Samiol Azam* and Jaroslava Miksovska.
Florida International University, Miami, FL, United States.
Li+ is widely used for the treatment of manic-depressive illness. Studies on neuronal calcium sensor protein 1 (NCS-1) have found that Li+ can inhibit the interaction between NCS-1 and inositol 1,4,5-triphosphate receptor protein, alleviating hyperarousal of insomnia patient. Li+ can have neuroprotective or neurotoxic effects depending on the concentration. In a rat model, chronic exposure of Li+ has shown a significant decrease in membrane-associated protein kinase C (PKC) in the hippocampus, suggesting potential clinical relevance. Here, we show that Li+ binds to a neuronal calcium sensor protein named Downstream Element Antagonist Modulator (DREAM), a protein expressed in the hippocampus region of the brain. Li+ association results in a decrease in the emission intensity of tryptophan, suggesting rearrangements of the tertiary structure of the protein. Li+ binding also exposes hydrophobic cavity of the protein as evidenced by binding of the hydrophobic molecule 1,8-ANS. CD data reveals that Li+ binding increases the rigidity of the protein. Tryptophan emission and CD data are further supported by lifetime data. Thermodynamics parameters of Li+ association to DREAM have been obtained through isothermal titration calorimetry (ITC) measurements. Li+-bound DREAM interactions with binding partners have been obtained by titrating FITC-tagged presenilin-1 and potassium channel against Li+-bound DREAM. Findings of this project suggest potentials for the Li+ compound in the animal model to investigate if acute and chronic exposure of Li+ has any effect on the expression level of DREAM and if Li+-based compounds influence interactions between DREAM and intracellular partners.

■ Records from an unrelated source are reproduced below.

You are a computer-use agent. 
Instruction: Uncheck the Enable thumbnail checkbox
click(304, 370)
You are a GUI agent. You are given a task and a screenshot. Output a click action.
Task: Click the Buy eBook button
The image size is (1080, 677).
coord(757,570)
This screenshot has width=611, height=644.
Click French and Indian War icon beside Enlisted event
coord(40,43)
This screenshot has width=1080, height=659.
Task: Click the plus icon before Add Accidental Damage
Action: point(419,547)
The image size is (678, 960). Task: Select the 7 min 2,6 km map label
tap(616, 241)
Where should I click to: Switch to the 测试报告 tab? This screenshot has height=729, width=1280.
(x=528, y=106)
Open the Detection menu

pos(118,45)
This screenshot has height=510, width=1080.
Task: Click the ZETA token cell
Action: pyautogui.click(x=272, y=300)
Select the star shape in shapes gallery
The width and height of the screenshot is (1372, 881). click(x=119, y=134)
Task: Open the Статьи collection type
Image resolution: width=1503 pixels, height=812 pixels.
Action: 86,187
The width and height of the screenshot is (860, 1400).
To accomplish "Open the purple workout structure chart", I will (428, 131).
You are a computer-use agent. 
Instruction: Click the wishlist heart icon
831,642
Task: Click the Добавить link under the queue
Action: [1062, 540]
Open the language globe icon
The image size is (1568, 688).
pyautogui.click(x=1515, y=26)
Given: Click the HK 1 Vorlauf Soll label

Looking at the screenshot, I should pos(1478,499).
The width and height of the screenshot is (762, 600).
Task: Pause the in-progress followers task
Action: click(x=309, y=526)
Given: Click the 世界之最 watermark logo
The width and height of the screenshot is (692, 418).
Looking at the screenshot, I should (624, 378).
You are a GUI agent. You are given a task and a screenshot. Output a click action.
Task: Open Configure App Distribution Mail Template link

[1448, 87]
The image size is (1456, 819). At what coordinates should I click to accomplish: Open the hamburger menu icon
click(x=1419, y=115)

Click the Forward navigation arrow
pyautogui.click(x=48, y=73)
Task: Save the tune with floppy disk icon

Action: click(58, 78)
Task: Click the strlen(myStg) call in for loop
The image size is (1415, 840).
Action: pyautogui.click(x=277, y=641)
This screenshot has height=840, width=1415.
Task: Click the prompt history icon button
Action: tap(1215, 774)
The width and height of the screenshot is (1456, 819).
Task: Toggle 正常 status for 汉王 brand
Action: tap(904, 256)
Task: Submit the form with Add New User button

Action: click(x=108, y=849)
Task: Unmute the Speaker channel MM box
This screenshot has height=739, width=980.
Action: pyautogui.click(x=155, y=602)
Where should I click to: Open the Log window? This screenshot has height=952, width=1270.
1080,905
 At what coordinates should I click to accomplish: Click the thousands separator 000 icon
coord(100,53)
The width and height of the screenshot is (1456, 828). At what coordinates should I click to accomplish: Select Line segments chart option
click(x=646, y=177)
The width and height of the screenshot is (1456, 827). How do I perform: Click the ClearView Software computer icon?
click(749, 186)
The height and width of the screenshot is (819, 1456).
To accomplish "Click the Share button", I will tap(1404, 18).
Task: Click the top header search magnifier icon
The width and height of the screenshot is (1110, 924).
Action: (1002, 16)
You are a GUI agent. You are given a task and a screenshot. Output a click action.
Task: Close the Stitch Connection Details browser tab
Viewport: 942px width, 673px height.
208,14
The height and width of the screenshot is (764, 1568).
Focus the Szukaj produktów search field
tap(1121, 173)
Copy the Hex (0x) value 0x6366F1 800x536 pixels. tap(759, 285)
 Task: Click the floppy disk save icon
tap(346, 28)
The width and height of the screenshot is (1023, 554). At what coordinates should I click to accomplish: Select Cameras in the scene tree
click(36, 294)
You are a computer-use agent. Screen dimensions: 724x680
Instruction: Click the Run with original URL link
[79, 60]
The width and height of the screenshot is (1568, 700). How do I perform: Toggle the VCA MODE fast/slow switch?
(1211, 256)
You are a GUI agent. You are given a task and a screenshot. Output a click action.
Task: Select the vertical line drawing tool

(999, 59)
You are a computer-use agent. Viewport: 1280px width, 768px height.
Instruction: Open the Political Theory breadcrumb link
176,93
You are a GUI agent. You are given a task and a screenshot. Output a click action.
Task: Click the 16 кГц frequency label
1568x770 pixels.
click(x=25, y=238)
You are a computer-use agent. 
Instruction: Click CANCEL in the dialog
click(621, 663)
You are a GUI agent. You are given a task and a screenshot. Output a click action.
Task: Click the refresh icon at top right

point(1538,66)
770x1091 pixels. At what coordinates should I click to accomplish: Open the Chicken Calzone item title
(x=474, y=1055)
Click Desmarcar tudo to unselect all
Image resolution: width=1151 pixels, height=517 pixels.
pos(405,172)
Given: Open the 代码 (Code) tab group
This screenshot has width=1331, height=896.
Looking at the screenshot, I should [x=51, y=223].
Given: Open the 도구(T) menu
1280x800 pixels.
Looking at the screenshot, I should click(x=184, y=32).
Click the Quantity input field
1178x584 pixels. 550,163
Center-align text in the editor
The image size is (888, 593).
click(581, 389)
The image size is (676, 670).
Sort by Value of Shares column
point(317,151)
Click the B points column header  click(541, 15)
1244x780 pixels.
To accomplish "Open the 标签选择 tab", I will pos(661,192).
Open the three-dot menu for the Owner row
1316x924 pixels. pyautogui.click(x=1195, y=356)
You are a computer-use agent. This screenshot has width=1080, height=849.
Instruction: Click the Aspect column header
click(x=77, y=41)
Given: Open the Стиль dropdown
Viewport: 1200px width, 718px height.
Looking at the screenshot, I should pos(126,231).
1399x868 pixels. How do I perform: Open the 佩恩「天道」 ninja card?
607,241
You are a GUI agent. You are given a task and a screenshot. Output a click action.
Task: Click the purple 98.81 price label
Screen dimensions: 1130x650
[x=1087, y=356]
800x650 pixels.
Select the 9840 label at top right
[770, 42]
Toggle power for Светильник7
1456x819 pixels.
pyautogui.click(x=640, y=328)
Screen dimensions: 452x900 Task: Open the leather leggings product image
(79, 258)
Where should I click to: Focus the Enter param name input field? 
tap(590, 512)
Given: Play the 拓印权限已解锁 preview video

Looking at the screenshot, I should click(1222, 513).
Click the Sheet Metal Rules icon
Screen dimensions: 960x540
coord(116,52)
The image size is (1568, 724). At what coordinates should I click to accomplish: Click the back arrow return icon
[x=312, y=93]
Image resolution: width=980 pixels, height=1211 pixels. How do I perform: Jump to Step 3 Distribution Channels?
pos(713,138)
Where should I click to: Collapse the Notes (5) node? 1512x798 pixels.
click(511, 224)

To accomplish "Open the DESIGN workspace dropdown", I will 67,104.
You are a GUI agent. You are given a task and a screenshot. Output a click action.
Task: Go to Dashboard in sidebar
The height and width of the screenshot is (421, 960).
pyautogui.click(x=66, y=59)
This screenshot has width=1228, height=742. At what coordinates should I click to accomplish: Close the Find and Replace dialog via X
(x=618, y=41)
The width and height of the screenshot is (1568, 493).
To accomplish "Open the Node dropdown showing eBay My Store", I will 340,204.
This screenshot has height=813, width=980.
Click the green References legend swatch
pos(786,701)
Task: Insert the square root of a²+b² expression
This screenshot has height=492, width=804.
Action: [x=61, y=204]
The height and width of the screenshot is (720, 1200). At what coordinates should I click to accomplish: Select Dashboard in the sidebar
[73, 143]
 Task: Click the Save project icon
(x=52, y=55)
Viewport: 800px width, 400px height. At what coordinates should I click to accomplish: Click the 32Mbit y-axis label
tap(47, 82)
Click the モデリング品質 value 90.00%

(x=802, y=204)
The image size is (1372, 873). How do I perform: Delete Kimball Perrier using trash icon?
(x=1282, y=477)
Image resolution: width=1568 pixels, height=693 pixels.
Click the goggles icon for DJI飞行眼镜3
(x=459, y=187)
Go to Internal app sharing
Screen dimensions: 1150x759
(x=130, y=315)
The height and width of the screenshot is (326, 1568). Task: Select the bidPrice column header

The Novel Disaggregase Activity of Protein Disulfide Isomerase
Albert Serrano,1 Michael Taylor,1 Helen Burress,1 Xin Qiao,2 Lucia Cilenti,1 Lauren Farley,1 Jason O. Matos,1 Bo Chen,2 Suren A. Tatulian,2 and Ken Teter1
1 Burnett School of Biomedical Sciences, College of Medicine, University of Central Florida, Orlando, FL 32826, USA
2 Department of Physics, University of Central Florida, Orlando, FL 32816, USA
Protein disulfide isomerase (PDI) exhibits linked but independent functions as an oxidoreductase and chaperone. We have identified a unique property of PDI that is related to its chaperone activity. Using isotope-edited Fourier transform infrared spectroscopy, we have shown that PDI partially unfolds upon contact with the catalytic A1 subunit of cholera toxin, aggregated alpha-synuclein, or aggregated amyloid beta peptide. The substrate-induced unfolding of PDI allows it to act as a disaggregase to break apart the multimeric cholera toxin and to both prevent and reverse amyloid formation at a 1:10 molar ratio of PDI:substrate (alpha-synuclein or amyloid beta peptide). Chaperones that function through conditional disorder and chaperones that function as a disaggregase have been described, but neither property has been attributed to PDI. Furthermore, no disaggregase is known to act by conditional disorder. Our observations thus provide a conceptual advance to understand the chaperone activity of PDI and its neuroprotective function.